Rio – A indústria de transformação, que perdeu mais de 17 mil postos de trabalho no ano passado, vai iniciar o processo de retomada do emprego pelos setores metalúrgico (siderurgia e alumínio), têxtil e parte da indústria mecânica. Os três setores estão entre os que mais demitiram a partir de junho, de 2001, prejudicados pelo racionamento de energia e pela conjuntura internacional, que afetou as exportações.

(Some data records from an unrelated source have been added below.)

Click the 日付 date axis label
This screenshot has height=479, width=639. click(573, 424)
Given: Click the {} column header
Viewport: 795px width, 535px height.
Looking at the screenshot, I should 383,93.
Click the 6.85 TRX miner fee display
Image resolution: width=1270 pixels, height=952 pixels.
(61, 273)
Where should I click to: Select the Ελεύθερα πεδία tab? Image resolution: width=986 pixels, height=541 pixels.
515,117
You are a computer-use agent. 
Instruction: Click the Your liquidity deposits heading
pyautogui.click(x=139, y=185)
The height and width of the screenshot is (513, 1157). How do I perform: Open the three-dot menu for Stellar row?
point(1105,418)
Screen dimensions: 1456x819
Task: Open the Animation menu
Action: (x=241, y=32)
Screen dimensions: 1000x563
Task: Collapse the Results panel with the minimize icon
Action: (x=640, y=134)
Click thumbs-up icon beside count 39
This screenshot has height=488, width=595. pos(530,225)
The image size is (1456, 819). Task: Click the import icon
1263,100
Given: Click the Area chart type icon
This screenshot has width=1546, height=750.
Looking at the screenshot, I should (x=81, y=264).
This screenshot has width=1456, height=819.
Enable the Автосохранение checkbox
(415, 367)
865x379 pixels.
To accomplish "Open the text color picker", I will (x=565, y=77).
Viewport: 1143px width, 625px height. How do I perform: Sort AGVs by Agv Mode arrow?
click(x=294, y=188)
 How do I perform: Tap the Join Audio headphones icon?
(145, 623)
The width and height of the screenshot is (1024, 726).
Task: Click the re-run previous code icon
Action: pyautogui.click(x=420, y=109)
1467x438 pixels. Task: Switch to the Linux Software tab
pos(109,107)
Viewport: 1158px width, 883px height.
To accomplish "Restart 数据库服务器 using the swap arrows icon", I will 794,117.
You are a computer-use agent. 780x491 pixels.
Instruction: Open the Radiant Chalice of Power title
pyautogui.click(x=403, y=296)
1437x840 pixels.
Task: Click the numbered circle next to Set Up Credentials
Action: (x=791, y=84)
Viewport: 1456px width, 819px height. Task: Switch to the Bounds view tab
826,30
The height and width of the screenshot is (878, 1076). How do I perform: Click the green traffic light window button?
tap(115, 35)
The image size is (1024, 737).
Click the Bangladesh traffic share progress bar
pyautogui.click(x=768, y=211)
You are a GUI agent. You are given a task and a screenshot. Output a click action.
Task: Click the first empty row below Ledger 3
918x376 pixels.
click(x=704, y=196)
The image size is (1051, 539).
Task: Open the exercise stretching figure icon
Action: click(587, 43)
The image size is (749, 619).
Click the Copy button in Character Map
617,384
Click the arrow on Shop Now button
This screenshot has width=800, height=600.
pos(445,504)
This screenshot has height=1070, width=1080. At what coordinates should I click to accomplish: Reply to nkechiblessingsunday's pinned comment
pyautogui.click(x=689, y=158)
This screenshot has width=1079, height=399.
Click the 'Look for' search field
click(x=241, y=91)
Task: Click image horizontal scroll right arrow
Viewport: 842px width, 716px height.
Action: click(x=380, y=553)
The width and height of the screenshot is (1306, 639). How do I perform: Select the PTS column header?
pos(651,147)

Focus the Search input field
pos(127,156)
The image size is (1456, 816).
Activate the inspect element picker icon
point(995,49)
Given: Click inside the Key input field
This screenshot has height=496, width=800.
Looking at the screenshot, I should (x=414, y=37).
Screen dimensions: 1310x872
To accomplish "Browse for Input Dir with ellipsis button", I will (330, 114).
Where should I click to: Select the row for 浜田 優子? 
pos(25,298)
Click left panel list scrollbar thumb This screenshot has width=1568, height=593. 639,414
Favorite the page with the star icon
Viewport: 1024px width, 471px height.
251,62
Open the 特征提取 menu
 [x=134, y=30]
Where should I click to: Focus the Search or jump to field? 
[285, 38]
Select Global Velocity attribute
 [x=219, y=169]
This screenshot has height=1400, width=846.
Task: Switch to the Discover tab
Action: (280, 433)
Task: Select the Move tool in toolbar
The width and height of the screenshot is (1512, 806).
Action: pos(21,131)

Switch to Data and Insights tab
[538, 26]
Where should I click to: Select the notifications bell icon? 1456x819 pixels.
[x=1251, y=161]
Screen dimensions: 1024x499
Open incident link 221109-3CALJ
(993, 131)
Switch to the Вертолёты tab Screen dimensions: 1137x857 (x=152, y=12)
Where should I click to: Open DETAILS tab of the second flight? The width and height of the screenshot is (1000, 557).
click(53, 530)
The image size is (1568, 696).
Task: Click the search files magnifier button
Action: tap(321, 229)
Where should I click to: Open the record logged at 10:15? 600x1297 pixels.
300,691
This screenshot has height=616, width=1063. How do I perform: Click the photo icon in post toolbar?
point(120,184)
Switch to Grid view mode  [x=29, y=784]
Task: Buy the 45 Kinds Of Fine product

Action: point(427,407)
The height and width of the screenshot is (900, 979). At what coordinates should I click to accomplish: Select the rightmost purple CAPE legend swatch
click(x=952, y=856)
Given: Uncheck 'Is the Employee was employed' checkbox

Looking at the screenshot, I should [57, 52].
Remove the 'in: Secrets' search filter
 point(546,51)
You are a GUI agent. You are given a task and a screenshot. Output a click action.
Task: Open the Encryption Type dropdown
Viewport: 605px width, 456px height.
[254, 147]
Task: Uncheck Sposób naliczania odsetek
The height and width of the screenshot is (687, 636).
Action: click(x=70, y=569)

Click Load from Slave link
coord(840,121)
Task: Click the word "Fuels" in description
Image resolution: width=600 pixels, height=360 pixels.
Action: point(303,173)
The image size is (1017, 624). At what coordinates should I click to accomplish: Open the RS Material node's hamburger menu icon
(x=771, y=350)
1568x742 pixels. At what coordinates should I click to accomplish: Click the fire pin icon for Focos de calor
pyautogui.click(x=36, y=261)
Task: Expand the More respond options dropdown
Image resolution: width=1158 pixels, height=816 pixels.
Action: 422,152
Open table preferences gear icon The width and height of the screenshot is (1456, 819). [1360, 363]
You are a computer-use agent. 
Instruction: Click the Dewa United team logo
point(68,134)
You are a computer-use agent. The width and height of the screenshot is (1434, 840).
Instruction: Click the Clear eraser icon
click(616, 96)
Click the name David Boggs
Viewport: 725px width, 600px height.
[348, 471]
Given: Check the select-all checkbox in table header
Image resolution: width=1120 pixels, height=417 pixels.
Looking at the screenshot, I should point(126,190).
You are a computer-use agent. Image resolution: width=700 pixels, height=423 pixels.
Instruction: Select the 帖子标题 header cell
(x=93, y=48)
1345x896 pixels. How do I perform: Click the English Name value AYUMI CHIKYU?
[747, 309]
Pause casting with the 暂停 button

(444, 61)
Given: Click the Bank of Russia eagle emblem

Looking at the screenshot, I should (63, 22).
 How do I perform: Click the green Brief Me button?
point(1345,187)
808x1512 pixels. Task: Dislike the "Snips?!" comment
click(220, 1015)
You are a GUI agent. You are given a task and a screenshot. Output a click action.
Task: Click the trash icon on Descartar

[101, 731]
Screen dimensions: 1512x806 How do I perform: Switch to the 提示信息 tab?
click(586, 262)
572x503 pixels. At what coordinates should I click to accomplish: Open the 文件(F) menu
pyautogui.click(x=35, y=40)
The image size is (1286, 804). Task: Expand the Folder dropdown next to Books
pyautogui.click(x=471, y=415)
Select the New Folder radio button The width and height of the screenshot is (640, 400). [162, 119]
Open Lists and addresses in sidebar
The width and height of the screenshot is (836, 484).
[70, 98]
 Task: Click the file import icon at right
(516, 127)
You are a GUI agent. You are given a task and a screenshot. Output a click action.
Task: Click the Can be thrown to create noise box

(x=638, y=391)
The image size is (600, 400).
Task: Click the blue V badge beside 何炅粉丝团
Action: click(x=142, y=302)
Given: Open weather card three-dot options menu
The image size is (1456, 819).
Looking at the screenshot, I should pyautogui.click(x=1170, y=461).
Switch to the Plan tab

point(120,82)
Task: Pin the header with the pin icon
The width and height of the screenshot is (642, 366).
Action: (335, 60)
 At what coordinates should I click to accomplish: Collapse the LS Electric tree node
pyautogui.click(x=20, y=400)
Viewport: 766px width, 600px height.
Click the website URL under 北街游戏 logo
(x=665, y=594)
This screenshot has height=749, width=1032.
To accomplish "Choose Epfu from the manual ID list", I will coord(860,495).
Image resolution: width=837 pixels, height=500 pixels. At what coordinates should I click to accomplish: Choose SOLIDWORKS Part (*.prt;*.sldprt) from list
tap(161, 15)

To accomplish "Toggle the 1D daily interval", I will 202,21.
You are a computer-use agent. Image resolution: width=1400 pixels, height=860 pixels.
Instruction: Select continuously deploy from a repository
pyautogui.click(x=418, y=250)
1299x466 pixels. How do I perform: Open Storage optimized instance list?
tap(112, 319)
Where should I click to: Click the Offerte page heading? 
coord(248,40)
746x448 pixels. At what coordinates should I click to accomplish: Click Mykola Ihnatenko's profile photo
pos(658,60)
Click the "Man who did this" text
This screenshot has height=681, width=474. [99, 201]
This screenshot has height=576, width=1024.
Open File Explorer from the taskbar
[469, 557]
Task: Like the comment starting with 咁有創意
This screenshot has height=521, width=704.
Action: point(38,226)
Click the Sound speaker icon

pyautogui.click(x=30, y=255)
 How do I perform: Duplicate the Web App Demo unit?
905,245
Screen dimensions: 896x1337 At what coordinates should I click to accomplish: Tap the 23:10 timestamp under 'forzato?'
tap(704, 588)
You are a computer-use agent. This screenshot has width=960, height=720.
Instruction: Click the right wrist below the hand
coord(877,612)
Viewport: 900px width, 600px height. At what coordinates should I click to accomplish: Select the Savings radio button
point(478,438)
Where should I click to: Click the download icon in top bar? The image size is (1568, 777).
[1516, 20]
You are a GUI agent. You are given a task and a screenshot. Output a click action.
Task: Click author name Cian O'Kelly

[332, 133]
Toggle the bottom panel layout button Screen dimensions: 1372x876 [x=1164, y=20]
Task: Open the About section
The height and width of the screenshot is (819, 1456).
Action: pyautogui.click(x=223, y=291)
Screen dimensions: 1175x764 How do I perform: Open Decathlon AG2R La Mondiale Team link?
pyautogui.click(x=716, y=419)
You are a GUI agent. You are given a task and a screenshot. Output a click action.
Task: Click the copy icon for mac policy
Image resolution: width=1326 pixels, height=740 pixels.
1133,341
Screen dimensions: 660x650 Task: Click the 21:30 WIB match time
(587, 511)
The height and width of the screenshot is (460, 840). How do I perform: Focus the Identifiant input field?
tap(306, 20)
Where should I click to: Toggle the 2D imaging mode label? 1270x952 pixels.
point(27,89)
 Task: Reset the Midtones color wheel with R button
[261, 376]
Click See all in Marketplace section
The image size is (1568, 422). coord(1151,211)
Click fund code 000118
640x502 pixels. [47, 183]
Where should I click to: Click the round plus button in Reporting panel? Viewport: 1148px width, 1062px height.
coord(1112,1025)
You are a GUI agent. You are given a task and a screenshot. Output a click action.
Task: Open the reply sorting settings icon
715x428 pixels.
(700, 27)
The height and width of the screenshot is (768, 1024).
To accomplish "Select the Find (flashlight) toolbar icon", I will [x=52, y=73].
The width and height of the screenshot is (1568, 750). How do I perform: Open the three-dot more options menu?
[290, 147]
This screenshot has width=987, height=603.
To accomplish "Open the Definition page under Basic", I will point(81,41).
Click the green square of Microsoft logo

Depois de sete meses consecutivos de demissões, estes segmentos anunciam disposição de voltar a contratar. ‘‘Este será um ano favorável para o emprego, que segue a retomada de atividade, só que de maneira bem mais lenta’’, atesta o coordenador do Departamento de Política Econômica da Confederação Nacional da Indústria (CNI), Flávio Castelo Branco. O economista Salomão Quadros, que coordena a Sondagem Conjuntural da Fundação Getúlio Vargas (levantamento feito em 1.285 empresas), explica que em mais da metade dos setores pesquisados foi constatada a intenção de contratar no primeiro trimestre do ano mais do que demitir.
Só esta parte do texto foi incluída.